**PROBLEM TO SOLVE**
I need the records below retyped exactly.

*** Opening DATASET EXCERPTS ***

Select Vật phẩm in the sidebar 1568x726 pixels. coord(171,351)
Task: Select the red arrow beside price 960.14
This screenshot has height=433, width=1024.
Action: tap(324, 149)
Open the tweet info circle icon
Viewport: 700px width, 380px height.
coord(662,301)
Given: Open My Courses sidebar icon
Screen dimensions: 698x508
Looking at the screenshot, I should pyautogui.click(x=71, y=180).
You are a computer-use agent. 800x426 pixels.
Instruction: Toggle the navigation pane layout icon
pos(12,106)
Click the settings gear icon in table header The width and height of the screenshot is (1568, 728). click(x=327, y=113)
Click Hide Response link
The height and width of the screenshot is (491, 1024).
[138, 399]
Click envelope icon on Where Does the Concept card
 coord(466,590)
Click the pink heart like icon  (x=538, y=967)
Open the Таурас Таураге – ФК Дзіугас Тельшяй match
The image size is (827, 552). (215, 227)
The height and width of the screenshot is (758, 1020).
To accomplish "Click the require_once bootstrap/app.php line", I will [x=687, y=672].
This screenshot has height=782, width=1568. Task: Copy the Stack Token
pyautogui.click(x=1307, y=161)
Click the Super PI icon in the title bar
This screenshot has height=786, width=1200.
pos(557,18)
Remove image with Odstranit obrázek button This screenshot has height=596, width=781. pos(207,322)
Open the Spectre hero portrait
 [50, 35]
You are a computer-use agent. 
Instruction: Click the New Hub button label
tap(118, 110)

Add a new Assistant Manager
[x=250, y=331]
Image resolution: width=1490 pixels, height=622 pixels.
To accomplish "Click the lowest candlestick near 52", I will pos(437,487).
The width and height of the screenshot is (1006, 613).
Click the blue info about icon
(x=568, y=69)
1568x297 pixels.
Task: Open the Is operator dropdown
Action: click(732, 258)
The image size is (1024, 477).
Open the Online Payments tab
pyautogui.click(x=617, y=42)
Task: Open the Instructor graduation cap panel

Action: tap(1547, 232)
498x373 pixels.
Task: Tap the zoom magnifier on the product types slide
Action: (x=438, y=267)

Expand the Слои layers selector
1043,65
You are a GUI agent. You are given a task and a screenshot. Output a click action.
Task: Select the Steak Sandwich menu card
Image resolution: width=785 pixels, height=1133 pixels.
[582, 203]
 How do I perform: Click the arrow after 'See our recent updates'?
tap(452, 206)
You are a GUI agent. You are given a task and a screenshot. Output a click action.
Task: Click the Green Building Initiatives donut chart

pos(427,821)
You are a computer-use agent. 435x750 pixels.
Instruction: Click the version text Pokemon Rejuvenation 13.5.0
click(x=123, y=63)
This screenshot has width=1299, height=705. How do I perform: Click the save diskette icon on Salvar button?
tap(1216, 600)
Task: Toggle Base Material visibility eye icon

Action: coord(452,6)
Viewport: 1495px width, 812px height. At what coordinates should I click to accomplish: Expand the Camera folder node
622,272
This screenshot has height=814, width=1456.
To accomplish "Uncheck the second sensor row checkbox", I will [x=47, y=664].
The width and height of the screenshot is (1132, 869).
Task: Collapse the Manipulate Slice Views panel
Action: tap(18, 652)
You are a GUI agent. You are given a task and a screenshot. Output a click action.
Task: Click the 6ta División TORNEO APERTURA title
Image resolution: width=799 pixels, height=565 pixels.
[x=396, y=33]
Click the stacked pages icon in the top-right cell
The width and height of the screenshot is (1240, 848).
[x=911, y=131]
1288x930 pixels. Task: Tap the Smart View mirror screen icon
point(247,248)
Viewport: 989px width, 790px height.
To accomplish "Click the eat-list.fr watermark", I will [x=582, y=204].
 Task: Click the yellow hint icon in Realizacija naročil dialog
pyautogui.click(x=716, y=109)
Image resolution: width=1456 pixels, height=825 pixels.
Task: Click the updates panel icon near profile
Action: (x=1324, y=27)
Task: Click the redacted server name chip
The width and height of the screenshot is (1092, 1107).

*** Closing DATASET EXCERPTS ***

**FINISHED TASK**
Select Vật phẩm in the sidebar 1568x726 pixels. coord(171,351)
Task: Select the red arrow beside price 960.14
This screenshot has height=433, width=1024.
Action: tap(324, 149)
Open the tweet info circle icon
Viewport: 700px width, 380px height.
coord(662,301)
Given: Open My Courses sidebar icon
Screen dimensions: 698x508
Looking at the screenshot, I should pyautogui.click(x=71, y=180).
You are a computer-use agent. 800x426 pixels.
Instruction: Toggle the navigation pane layout icon
pos(12,106)
Click the settings gear icon in table header The width and height of the screenshot is (1568, 728). click(x=327, y=113)
Click Hide Response link
The height and width of the screenshot is (491, 1024).
[138, 399]
Click envelope icon on Where Does the Concept card
 coord(466,590)
Click the pink heart like icon  (x=538, y=967)
Open the Таурас Таураге – ФК Дзіугас Тельшяй match
The image size is (827, 552). (215, 227)
The height and width of the screenshot is (758, 1020).
To accomplish "Click the require_once bootstrap/app.php line", I will [x=687, y=672].
This screenshot has height=782, width=1568. Task: Copy the Stack Token
pyautogui.click(x=1307, y=161)
Click the Super PI icon in the title bar
This screenshot has height=786, width=1200.
pos(557,18)
Remove image with Odstranit obrázek button This screenshot has height=596, width=781. pos(207,322)
Open the Spectre hero portrait
 [50, 35]
You are a computer-use agent. 
Instruction: Click the New Hub button label
tap(118, 110)

Add a new Assistant Manager
[x=250, y=331]
Image resolution: width=1490 pixels, height=622 pixels.
To accomplish "Click the lowest candlestick near 52", I will pos(437,487).
The width and height of the screenshot is (1006, 613).
Click the blue info about icon
(x=568, y=69)
1568x297 pixels.
Task: Open the Is operator dropdown
Action: click(732, 258)
The image size is (1024, 477).
Open the Online Payments tab
pyautogui.click(x=617, y=42)
Task: Open the Instructor graduation cap panel

Action: tap(1547, 232)
498x373 pixels.
Task: Tap the zoom magnifier on the product types slide
Action: (x=438, y=267)

Expand the Слои layers selector
1043,65
You are a GUI agent. You are given a task and a screenshot. Output a click action.
Task: Select the Steak Sandwich menu card
Image resolution: width=785 pixels, height=1133 pixels.
[582, 203]
 How do I perform: Click the arrow after 'See our recent updates'?
tap(452, 206)
You are a GUI agent. You are given a task and a screenshot. Output a click action.
Task: Click the Green Building Initiatives donut chart

pos(427,821)
You are a computer-use agent. 435x750 pixels.
Instruction: Click the version text Pokemon Rejuvenation 13.5.0
click(x=123, y=63)
This screenshot has width=1299, height=705. How do I perform: Click the save diskette icon on Salvar button?
tap(1216, 600)
Task: Toggle Base Material visibility eye icon

Action: coord(452,6)
Viewport: 1495px width, 812px height. At what coordinates should I click to accomplish: Expand the Camera folder node
622,272
This screenshot has height=814, width=1456.
To accomplish "Uncheck the second sensor row checkbox", I will [x=47, y=664].
The width and height of the screenshot is (1132, 869).
Task: Collapse the Manipulate Slice Views panel
Action: tap(18, 652)
You are a GUI agent. You are given a task and a screenshot. Output a click action.
Task: Click the 6ta División TORNEO APERTURA title
Image resolution: width=799 pixels, height=565 pixels.
[x=396, y=33]
Click the stacked pages icon in the top-right cell
The width and height of the screenshot is (1240, 848).
[x=911, y=131]
1288x930 pixels. Task: Tap the Smart View mirror screen icon
point(247,248)
Viewport: 989px width, 790px height.
To accomplish "Click the eat-list.fr watermark", I will [x=582, y=204].
 Task: Click the yellow hint icon in Realizacija naročil dialog
pyautogui.click(x=716, y=109)
Image resolution: width=1456 pixels, height=825 pixels.
Task: Click the updates panel icon near profile
Action: (x=1324, y=27)
Task: Click the redacted server name chip
The width and height of the screenshot is (1092, 1107).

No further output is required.